WHAT TO PRODUCE: Convert the lines of the items starting at the line that contains "coordinates (628, 125)." and ending at the line that contains "(640, 154)." into a Markdown table with the columns Row and Line, skipping any blank lines.

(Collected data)
=-=-=-=-=

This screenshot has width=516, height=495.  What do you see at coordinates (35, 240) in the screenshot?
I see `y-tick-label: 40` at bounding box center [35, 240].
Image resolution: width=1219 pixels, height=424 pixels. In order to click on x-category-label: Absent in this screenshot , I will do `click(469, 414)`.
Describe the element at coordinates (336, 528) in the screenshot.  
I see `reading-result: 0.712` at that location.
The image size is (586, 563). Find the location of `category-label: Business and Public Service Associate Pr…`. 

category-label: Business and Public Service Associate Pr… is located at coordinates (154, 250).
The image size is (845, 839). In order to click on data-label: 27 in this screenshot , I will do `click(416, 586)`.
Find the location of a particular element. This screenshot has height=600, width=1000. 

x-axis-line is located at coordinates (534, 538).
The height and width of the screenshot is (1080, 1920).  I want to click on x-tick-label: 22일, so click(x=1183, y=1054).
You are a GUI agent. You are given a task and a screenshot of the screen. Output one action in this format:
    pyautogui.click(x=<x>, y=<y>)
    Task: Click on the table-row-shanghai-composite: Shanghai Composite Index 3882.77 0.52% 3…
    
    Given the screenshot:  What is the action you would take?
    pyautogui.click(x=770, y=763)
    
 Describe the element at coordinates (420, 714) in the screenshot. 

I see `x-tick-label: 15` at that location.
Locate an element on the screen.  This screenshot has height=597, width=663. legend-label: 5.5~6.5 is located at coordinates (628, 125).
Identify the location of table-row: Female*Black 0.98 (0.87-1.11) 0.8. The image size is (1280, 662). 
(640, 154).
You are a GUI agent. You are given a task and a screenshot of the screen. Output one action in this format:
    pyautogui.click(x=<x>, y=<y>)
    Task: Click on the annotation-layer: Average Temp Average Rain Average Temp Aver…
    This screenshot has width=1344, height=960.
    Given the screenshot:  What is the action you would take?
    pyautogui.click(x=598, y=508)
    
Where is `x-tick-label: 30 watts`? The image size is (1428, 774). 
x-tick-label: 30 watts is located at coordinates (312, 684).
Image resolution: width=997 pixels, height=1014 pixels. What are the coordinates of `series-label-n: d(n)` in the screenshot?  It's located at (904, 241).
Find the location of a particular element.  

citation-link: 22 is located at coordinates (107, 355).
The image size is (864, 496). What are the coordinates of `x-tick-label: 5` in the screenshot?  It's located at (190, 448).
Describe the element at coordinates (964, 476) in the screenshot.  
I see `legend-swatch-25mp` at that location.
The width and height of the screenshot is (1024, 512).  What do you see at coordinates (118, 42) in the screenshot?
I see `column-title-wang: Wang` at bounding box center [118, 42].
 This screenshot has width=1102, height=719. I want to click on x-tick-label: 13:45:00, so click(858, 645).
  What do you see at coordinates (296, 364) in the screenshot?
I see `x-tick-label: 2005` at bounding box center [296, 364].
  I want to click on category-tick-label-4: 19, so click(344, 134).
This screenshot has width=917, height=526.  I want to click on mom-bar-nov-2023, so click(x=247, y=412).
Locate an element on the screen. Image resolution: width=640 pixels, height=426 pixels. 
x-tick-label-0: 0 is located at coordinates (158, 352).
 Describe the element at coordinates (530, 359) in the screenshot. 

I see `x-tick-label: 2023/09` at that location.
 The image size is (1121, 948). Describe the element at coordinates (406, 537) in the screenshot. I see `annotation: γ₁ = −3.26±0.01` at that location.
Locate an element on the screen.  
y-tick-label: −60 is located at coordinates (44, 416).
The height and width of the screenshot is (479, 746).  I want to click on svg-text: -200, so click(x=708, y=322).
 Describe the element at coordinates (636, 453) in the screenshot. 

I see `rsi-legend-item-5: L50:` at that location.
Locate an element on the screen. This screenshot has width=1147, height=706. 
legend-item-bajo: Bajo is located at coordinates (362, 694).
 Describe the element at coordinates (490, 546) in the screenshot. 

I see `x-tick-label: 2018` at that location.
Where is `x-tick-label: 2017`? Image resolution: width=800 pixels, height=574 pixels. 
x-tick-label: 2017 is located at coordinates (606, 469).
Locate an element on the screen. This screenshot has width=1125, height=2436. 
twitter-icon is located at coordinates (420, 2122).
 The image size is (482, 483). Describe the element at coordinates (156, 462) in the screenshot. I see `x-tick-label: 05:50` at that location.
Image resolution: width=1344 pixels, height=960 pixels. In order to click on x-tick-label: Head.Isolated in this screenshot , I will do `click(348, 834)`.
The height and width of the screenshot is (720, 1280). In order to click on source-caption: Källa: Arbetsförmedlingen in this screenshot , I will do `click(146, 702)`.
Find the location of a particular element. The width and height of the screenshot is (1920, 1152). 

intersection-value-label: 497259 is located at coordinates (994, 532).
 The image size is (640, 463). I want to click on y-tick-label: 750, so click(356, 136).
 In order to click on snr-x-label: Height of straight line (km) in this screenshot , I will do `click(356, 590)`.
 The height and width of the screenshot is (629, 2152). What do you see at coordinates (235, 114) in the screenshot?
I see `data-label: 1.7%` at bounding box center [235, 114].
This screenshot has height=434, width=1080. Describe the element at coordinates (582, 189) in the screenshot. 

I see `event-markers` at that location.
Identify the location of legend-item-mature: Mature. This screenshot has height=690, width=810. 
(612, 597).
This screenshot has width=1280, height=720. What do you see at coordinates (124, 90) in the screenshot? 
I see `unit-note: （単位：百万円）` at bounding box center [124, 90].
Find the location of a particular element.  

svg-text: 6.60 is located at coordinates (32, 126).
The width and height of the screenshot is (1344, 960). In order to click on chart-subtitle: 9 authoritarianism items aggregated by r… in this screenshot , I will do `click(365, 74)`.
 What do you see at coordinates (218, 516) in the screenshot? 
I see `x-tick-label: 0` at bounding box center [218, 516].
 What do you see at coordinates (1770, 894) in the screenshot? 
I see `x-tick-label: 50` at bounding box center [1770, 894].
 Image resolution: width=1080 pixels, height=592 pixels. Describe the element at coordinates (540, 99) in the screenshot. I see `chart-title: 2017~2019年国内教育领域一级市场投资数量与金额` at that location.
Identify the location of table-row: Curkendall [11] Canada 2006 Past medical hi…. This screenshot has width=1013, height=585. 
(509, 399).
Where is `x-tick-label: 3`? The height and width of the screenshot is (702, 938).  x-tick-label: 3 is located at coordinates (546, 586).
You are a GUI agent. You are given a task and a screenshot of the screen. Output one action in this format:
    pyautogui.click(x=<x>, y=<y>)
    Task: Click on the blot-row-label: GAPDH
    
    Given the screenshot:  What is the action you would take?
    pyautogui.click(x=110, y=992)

=-=-=-=-=

YOUR RESPONSE:
| Row | Line |
|---|---|
| 1 | Locate an element on the screen.  This screenshot has height=597, width=663. legend-label: 5.5~6.5 is located at coordinates (628, 125). |
| 2 | Identify the location of table-row: Female*Black 0.98 (0.87-1.11) 0.8. The image size is (1280, 662).  |
| 3 | (640, 154). |